◆ Problem statement ◆
Turn the material below into a Markdown table with a column named No. for the row number and a column named Text for the line, one row per line. Leave out blank lines.

## START Provided data

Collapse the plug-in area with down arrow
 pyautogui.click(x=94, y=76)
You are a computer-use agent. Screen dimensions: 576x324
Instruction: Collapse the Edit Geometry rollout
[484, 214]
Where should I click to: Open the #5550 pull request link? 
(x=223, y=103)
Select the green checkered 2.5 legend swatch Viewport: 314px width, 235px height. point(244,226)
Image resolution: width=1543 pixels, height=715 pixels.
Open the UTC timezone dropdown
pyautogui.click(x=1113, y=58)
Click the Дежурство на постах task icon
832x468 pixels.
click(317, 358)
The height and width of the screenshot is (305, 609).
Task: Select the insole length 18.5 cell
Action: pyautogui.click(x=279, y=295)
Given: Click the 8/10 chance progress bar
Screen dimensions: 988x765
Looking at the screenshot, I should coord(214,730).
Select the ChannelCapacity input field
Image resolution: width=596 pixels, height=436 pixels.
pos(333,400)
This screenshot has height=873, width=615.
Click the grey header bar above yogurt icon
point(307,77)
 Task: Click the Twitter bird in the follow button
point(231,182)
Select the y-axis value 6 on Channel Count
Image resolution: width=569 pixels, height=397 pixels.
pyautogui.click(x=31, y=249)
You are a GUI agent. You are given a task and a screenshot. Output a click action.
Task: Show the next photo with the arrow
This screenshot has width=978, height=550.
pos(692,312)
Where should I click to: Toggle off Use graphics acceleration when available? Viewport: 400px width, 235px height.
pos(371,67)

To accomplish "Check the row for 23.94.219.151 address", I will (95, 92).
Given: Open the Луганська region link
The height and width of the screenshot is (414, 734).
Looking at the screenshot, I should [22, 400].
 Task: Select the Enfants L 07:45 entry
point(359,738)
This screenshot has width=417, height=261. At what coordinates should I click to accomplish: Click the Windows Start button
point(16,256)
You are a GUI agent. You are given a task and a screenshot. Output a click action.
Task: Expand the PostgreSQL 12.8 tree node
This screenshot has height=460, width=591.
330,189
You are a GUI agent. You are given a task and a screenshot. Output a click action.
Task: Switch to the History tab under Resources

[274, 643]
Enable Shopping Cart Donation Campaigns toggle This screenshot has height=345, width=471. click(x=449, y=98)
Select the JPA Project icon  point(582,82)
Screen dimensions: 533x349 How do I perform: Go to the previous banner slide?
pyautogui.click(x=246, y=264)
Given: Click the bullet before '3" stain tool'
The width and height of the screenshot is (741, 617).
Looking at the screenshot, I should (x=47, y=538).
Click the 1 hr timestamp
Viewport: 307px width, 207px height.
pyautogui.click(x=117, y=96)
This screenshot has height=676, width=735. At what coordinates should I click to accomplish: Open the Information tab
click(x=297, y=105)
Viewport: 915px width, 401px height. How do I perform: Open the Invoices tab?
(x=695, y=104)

## END Provided data

◆ Response ◆
| No. | Text |
|---|---|
| 1 | Collapse the plug-in area with down arrow |
| 2 |  pyautogui.click(x=94, y=76) |
| 3 | You are a computer-use agent. Screen dimensions: 576x324 |
| 4 | Instruction: Collapse the Edit Geometry rollout |
| 5 | [484, 214] |
| 6 | Where should I click to: Open the #5550 pull request link?  |
| 7 | (x=223, y=103) |
| 8 | Select the green checkered 2.5 legend swatch Viewport: 314px width, 235px height. point(244,226) |
| 9 | Image resolution: width=1543 pixels, height=715 pixels. |
| 10 | Open the UTC timezone dropdown |
| 11 | pyautogui.click(x=1113, y=58) |
| 12 | Click the Дежурство на постах task icon |
| 13 | 832x468 pixels. |
| 14 | click(317, 358) |
| 15 | The height and width of the screenshot is (305, 609). |
| 16 | Task: Select the insole length 18.5 cell |
| 17 | Action: pyautogui.click(x=279, y=295) |
| 18 | Given: Click the 8/10 chance progress bar |
| 19 | Screen dimensions: 988x765 |
| 20 | Looking at the screenshot, I should coord(214,730). |
| 21 | Select the ChannelCapacity input field |
| 22 | Image resolution: width=596 pixels, height=436 pixels. |
| 23 | pos(333,400) |
| 24 | This screenshot has height=873, width=615. |
| 25 | Click the grey header bar above yogurt icon |
| 26 | point(307,77) |
| 27 |  Task: Click the Twitter bird in the follow button |
| 28 | point(231,182) |
| 29 | Select the y-axis value 6 on Channel Count |
| 30 | Image resolution: width=569 pixels, height=397 pixels. |
| 31 | pyautogui.click(x=31, y=249) |
| 32 | You are a GUI agent. You are given a task and a screenshot. Output a click action. |
| 33 | Task: Show the next photo with the arrow |
| 34 | This screenshot has width=978, height=550. |
| 35 | pos(692,312) |
| 36 | Where should I click to: Toggle off Use graphics acceleration when available? Viewport: 400px width, 235px height. |
| 37 | pos(371,67) |
| 38 | To accomplish "Check the row for 23.94.219.151 address", I will (95, 92). |
| 39 | Given: Open the Луганська region link |
| 40 | The height and width of the screenshot is (414, 734). |
| 41 | Looking at the screenshot, I should [22, 400]. |
| 42 |  Task: Select the Enfants L 07:45 entry |
| 43 | point(359,738) |
| 44 | This screenshot has width=417, height=261. At what coordinates should I click to accomplish: Click the Windows Start button |
| 45 | point(16,256) |
| 46 | You are a GUI agent. You are given a task and a screenshot. Output a click action. |
| 47 | Task: Expand the PostgreSQL 12.8 tree node |
| 48 | This screenshot has height=460, width=591. |
| 49 | 330,189 |
| 50 | You are a GUI agent. You are given a task and a screenshot. Output a click action. |
| 51 | Task: Switch to the History tab under Resources |
| 52 | [274, 643] |
| 53 | Enable Shopping Cart Donation Campaigns toggle This screenshot has height=345, width=471. click(x=449, y=98) |
| 54 | Select the JPA Project icon  point(582,82) |
| 55 | Screen dimensions: 533x349 How do I perform: Go to the previous banner slide? |
| 56 | pyautogui.click(x=246, y=264) |
| 57 | Given: Click the bullet before '3" stain tool' |
| 58 | The width and height of the screenshot is (741, 617). |
| 59 | Looking at the screenshot, I should (x=47, y=538). |
| 60 | Click the 1 hr timestamp |
| 61 | Viewport: 307px width, 207px height. |
| 62 | pyautogui.click(x=117, y=96) |
| 63 | This screenshot has height=676, width=735. At what coordinates should I click to accomplish: Open the Information tab |
| 64 | click(x=297, y=105) |
| 65 | Viewport: 915px width, 401px height. How do I perform: Open the Invoices tab? |
| 66 | (x=695, y=104) |